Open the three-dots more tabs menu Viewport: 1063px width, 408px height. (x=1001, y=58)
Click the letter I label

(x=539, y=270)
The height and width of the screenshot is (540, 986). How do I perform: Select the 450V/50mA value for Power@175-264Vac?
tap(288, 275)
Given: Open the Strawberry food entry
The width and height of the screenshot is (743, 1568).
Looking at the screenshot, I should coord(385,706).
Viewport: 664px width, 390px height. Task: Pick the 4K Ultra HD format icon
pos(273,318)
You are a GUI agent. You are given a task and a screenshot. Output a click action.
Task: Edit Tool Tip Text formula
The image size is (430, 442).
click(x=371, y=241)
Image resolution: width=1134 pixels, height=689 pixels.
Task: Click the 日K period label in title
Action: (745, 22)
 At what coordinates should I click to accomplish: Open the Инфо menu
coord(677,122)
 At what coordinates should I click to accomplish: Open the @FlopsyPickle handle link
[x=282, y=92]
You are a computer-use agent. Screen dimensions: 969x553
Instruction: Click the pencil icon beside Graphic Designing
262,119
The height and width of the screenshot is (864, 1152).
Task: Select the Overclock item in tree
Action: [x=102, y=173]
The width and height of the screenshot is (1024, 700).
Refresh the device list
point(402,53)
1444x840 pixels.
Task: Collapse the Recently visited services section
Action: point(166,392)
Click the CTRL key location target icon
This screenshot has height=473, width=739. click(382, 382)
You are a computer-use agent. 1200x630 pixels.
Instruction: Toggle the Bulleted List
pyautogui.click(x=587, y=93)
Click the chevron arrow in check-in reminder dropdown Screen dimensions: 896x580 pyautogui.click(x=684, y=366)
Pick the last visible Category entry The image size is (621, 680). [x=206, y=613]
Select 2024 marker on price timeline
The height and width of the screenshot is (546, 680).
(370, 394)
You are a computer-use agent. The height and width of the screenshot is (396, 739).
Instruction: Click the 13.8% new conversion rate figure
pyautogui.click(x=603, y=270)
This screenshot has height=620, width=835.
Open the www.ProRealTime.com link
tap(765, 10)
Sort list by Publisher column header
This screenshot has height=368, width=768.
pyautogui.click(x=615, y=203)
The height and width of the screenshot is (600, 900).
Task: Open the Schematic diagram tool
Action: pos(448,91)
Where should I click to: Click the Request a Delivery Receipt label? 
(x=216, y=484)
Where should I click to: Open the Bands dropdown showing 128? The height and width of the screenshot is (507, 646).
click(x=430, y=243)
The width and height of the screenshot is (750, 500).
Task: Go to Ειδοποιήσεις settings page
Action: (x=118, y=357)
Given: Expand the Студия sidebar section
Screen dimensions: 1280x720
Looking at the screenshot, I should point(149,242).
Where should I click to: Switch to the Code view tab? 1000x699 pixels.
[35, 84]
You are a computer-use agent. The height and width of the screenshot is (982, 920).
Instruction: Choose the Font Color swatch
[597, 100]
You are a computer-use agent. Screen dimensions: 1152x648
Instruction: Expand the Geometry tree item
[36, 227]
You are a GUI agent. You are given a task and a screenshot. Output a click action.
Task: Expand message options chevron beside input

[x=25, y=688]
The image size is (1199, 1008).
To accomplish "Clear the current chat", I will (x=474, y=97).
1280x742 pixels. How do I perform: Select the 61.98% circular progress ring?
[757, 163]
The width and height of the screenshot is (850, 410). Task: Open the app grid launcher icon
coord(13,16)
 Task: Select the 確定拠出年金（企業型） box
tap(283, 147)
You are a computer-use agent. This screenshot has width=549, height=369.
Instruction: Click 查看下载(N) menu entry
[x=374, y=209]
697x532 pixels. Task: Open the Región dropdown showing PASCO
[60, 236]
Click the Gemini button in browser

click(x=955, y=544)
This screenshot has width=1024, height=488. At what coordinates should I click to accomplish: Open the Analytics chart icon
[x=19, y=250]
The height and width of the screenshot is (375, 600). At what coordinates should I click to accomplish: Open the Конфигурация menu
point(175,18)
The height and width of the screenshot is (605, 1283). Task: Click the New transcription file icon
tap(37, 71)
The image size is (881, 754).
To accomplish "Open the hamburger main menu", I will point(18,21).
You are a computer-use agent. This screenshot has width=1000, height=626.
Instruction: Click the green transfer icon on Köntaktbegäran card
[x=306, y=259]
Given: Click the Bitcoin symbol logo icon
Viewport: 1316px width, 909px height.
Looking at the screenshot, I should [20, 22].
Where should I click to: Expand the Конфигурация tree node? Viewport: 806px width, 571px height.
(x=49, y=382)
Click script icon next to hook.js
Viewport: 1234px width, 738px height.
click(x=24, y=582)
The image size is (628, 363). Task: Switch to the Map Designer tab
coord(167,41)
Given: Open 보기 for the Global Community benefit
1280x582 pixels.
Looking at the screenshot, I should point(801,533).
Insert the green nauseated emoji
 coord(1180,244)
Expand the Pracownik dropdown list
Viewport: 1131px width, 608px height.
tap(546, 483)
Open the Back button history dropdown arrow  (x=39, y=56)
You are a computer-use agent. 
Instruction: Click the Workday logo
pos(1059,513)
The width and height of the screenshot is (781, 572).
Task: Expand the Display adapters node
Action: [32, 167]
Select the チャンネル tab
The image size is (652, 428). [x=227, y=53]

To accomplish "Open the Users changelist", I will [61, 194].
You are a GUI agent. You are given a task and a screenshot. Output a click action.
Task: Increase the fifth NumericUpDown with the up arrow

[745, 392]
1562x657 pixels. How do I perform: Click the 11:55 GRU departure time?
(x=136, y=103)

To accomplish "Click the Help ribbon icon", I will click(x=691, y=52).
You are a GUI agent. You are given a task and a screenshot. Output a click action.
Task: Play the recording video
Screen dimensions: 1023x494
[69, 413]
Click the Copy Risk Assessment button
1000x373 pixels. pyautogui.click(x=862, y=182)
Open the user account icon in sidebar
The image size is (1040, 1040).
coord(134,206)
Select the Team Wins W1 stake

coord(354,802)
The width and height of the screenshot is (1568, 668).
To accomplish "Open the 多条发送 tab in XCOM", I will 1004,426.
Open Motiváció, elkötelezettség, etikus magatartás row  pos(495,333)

• • •

> [Description of the task]: Find how many lines contain "computer" in the data. Write that number and nothing else.

> [Exercise solution]: 8